Güçlü görünmek, cesur görünmek, mutlu görünmek, iyimser görünmek, kötümser görünmek, mağdur görünmek… Olduğumuz gibi görünmek dışında birçok farklı şekilde görünmek hoşumuza gidiyor. Hatta sıklıkla işimize geliyor. Arkadaşlarımız tarafından yargılanmamak için bazı konularda ilgiliymiş gibi, patronumuzun gözüne girmek için bazı konularda bilgiliymişiz gibi, çevremizi genişletmek için samimiymişiz gibi davranıyoruz. Sonra da kendi yarattığımız illüzyona inanıp yeterince varlıklı, yeterince akıllı, yeterince mutlu olmadığımız için kendimizi suçluyoruz. İzin verirsek dijital dünya bu illüzyonu daha da büyütebiliyor. Sosyal medyada kendi çevrimdışı benliğini idealize ettiği çevrimiçi benliklerle karşılaştıranlar, davet edilmedikleri partileri, sahip olmadıkları kıyafetleri, gitmedikleri restoranları hayatlarının bir eksikliği olarak yaşayabiliyor. Eksikliğe tahammül edemiyoruz. Sevilmeye layık değilmişiz gibi saklanıyoruz. Kendimizi saklıyoruz. Başkasına bırakmadan kendi kendimizi sevmiyoruz.

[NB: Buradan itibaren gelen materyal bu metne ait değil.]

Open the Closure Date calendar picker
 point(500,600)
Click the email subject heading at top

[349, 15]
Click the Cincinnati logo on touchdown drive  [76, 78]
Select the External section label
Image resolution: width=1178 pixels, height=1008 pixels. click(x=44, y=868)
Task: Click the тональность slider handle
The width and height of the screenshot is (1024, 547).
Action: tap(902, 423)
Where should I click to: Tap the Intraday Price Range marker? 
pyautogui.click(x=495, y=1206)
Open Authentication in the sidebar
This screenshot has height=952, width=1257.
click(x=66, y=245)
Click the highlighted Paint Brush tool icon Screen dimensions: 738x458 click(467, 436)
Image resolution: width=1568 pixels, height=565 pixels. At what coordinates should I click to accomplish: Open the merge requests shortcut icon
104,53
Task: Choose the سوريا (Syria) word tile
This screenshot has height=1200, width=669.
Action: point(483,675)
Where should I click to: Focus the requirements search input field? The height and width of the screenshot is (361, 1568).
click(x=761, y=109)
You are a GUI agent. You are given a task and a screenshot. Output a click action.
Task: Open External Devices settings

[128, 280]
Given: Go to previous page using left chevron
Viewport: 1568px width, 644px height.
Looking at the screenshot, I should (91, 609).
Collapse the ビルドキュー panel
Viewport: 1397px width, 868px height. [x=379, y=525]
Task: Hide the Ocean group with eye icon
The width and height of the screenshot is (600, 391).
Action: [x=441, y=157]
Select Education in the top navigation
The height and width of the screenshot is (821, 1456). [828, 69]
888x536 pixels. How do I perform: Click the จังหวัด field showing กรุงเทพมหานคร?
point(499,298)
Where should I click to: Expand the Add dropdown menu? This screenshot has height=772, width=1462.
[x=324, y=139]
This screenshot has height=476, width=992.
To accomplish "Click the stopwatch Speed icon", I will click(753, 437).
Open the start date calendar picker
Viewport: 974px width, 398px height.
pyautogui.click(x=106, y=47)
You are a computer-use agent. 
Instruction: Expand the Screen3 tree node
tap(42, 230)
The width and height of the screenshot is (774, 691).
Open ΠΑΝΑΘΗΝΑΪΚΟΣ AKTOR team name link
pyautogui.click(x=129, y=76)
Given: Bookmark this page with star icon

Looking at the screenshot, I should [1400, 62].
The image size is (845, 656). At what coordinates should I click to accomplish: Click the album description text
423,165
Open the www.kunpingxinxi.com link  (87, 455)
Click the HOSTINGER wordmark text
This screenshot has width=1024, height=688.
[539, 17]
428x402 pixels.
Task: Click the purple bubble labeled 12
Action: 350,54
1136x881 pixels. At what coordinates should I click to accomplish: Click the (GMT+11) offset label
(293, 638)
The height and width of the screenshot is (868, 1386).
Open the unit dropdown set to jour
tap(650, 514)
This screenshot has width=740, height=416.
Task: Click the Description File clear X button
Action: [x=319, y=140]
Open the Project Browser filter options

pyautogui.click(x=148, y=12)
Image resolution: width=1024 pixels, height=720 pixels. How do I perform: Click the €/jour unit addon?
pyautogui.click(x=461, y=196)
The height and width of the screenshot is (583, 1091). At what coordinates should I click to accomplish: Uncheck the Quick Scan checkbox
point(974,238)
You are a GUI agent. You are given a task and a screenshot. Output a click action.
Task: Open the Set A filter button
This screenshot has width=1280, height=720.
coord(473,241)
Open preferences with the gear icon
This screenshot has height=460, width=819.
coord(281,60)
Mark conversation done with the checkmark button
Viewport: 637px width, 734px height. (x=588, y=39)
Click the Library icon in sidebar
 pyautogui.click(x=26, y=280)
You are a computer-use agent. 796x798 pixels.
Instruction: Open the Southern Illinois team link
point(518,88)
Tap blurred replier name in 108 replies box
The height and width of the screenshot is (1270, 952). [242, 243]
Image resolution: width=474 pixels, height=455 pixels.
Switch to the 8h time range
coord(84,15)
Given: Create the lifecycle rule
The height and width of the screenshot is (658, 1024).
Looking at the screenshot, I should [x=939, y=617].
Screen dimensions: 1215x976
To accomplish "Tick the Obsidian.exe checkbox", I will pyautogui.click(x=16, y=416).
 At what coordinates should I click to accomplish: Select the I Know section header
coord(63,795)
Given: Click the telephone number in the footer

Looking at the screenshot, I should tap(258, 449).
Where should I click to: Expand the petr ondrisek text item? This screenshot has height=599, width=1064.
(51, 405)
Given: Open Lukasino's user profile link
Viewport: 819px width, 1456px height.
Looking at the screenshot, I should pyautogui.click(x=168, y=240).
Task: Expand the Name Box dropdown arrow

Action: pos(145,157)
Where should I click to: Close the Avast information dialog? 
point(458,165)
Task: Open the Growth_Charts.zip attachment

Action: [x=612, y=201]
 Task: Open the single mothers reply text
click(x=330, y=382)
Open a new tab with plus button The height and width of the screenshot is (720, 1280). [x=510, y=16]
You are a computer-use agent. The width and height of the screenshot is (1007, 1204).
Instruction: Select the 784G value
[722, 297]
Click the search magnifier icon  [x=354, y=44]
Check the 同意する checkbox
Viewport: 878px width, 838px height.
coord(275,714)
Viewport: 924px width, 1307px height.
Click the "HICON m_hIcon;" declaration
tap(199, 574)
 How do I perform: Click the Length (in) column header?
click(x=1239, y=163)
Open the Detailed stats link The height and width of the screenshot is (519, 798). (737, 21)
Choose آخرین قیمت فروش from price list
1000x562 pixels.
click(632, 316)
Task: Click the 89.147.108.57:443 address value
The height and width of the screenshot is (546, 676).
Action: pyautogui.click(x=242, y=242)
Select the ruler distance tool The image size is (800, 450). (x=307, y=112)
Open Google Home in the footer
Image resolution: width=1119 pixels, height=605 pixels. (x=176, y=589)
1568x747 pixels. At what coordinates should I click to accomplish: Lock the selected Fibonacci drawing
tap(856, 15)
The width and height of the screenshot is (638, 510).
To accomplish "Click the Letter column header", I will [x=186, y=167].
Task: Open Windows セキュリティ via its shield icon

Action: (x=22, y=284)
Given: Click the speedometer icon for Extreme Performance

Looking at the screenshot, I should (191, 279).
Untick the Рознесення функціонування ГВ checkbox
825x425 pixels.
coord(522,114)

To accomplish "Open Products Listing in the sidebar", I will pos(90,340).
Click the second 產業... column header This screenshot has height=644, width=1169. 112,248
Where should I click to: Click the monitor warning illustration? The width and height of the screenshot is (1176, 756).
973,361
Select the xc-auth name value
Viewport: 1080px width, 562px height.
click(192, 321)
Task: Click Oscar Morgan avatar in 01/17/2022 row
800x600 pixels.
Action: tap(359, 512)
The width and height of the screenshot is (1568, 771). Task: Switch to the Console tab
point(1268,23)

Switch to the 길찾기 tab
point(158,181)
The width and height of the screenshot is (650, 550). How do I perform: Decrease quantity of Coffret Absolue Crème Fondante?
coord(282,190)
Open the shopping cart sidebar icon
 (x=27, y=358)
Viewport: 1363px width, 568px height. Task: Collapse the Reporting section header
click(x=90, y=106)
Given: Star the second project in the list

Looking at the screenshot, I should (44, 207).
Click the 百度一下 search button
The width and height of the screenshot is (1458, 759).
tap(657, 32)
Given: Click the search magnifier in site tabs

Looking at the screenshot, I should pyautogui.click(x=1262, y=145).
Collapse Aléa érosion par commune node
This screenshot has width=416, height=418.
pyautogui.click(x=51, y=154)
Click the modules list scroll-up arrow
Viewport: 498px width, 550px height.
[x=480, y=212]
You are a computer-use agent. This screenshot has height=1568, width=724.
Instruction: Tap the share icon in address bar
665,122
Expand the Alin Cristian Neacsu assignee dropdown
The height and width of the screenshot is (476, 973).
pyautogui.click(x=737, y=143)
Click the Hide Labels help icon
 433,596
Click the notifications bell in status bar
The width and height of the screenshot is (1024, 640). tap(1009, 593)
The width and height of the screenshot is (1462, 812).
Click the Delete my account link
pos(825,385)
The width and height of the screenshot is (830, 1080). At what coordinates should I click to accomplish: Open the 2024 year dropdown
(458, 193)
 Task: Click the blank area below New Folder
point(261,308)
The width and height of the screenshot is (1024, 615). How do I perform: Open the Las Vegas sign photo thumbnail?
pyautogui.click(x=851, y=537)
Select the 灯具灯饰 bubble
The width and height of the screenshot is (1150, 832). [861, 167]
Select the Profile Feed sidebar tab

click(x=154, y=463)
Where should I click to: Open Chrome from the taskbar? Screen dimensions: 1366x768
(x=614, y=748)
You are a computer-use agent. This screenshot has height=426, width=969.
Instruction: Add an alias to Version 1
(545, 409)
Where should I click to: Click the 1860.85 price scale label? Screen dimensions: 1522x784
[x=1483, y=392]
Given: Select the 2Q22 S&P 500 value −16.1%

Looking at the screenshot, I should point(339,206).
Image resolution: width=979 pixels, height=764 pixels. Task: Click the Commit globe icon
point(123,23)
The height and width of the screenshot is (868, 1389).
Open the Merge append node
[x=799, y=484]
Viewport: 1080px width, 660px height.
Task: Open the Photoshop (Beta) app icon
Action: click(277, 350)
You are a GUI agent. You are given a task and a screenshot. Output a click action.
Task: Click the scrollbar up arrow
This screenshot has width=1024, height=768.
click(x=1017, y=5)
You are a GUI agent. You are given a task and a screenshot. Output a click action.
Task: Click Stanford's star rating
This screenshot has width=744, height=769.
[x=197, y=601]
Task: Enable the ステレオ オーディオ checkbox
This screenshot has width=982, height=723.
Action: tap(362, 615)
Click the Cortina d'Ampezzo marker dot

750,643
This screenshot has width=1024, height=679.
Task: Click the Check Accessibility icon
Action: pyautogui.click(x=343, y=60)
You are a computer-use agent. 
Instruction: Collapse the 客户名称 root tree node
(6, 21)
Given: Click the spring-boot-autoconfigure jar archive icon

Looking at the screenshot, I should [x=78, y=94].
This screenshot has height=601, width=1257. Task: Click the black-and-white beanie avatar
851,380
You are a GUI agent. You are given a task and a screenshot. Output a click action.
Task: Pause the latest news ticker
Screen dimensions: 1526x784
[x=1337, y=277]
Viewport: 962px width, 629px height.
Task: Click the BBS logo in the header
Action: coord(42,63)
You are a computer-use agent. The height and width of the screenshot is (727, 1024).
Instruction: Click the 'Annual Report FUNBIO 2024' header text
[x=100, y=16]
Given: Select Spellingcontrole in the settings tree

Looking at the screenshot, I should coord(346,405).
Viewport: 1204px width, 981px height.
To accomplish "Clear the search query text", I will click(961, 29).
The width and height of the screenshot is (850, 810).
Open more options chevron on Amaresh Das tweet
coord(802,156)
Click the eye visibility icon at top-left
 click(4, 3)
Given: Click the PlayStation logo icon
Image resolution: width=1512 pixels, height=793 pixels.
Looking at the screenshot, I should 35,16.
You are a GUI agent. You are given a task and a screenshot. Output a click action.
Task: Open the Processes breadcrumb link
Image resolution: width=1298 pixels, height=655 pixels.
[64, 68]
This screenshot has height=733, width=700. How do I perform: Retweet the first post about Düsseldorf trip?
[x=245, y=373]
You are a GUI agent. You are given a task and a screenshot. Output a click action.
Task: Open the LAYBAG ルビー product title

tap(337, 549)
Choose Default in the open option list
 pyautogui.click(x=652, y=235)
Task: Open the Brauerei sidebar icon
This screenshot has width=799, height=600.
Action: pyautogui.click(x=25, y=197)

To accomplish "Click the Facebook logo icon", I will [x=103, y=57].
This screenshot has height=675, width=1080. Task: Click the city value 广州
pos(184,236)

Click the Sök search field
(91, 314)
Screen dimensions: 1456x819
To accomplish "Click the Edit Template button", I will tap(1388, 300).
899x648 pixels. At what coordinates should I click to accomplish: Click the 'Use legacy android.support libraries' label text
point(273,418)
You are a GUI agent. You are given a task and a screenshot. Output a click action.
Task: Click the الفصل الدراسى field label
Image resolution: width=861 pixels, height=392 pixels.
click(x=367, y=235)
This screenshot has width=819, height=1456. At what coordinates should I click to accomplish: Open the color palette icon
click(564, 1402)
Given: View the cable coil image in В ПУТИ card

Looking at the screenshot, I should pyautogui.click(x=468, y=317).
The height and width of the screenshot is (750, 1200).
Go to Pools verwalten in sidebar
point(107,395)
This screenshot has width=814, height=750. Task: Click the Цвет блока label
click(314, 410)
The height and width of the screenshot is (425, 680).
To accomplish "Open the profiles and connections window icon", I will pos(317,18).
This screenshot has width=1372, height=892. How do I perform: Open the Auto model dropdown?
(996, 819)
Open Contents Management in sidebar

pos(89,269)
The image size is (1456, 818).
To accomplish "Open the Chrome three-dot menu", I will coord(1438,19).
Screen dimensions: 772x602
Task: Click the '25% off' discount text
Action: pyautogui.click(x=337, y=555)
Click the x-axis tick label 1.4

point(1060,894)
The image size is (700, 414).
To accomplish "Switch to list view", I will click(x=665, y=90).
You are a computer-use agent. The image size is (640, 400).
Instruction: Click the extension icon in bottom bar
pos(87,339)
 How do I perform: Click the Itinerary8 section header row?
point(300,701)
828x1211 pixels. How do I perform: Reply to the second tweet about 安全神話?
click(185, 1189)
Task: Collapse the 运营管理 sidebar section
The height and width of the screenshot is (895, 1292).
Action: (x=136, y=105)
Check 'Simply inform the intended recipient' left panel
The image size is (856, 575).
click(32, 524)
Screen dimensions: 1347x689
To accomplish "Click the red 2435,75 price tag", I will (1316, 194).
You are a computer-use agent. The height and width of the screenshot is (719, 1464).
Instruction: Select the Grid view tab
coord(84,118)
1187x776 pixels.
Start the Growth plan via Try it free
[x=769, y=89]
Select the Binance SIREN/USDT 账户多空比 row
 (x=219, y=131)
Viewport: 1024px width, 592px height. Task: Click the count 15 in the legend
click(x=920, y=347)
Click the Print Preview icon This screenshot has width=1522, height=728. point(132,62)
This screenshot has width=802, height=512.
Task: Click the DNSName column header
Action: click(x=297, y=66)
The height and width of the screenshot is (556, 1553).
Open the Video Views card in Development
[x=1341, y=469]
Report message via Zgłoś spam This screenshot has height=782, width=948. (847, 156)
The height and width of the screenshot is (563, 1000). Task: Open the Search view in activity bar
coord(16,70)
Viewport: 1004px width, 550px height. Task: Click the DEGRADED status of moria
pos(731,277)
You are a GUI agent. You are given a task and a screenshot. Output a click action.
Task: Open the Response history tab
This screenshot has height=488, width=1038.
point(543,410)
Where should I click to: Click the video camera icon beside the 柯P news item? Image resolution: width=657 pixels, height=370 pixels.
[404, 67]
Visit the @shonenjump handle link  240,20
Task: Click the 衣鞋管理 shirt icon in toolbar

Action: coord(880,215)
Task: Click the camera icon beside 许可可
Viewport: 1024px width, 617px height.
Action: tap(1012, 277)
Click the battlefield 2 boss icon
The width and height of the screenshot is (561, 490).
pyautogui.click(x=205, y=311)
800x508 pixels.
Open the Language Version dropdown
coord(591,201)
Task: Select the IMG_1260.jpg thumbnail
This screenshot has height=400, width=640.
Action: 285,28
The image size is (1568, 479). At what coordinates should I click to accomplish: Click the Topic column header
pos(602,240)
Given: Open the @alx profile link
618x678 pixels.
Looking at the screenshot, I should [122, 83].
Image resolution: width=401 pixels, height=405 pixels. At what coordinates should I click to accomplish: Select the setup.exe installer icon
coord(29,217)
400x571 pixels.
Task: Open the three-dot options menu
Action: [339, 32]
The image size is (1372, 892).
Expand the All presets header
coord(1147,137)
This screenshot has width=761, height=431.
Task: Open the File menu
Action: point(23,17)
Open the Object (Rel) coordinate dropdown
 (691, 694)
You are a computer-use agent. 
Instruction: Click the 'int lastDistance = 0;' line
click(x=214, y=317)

Olduğumuz gibi görünmek dışında birçok farklı şekilde görünmek hoşumuza gidiyor.
“Bugün kim olmak istiyorsun?” diye soruyor bazı markalar, size olmak istediğiniz kişi olabilme imkânı sunacağını vaat ederek. Sadece o günlük ama! Çağımızın zayıflığının bu olduğunu çok iyi biliyorlar. Oysa benliğimiz aynada gördüğümüzden çok daha fazlası. İnsanın güçlenmek için gösterişli resimlere, bağlanacağı nesnelere, takip edeceği insanlara ihtiyacı yok. Öncelikle kendi içine bakmaya, kendiyle yüzleşmeye ihtiyacı var. Eksiklerini kabullenmeye, eksiklikleriyle kendini sevmeye, varlığıyla sevilmeye değer olduğunu içselleştirmeye ihtiyacı var. Değerini yapmadıklarıyla değil, samimiyetle yaptığı, söylediği şeylerle ölçmeye ihtiyacı var.
Bence size olduğunuz gibi görünme cesareti veren kişileri tutun çevrenizde. İçsel zevklerinizi besleyen aktiviteleri yapın. Olduğunuz gibi görünmenize izin veren nesneleri sokun hayatınıza… Ve bol bol “Bilmiyorum” deyin, “Ben böyle düşünmüyorum” deyin… Sevilmemekten korkmak yerine kendinizi sevmeye ayırın zamanınızı… Kendinizden kopacağınız değil, içinizle buluşacağınız bir yol çizin.
Bence size olduğunuz gibi görünme cesareti veren kişileri tutun çevrenizde.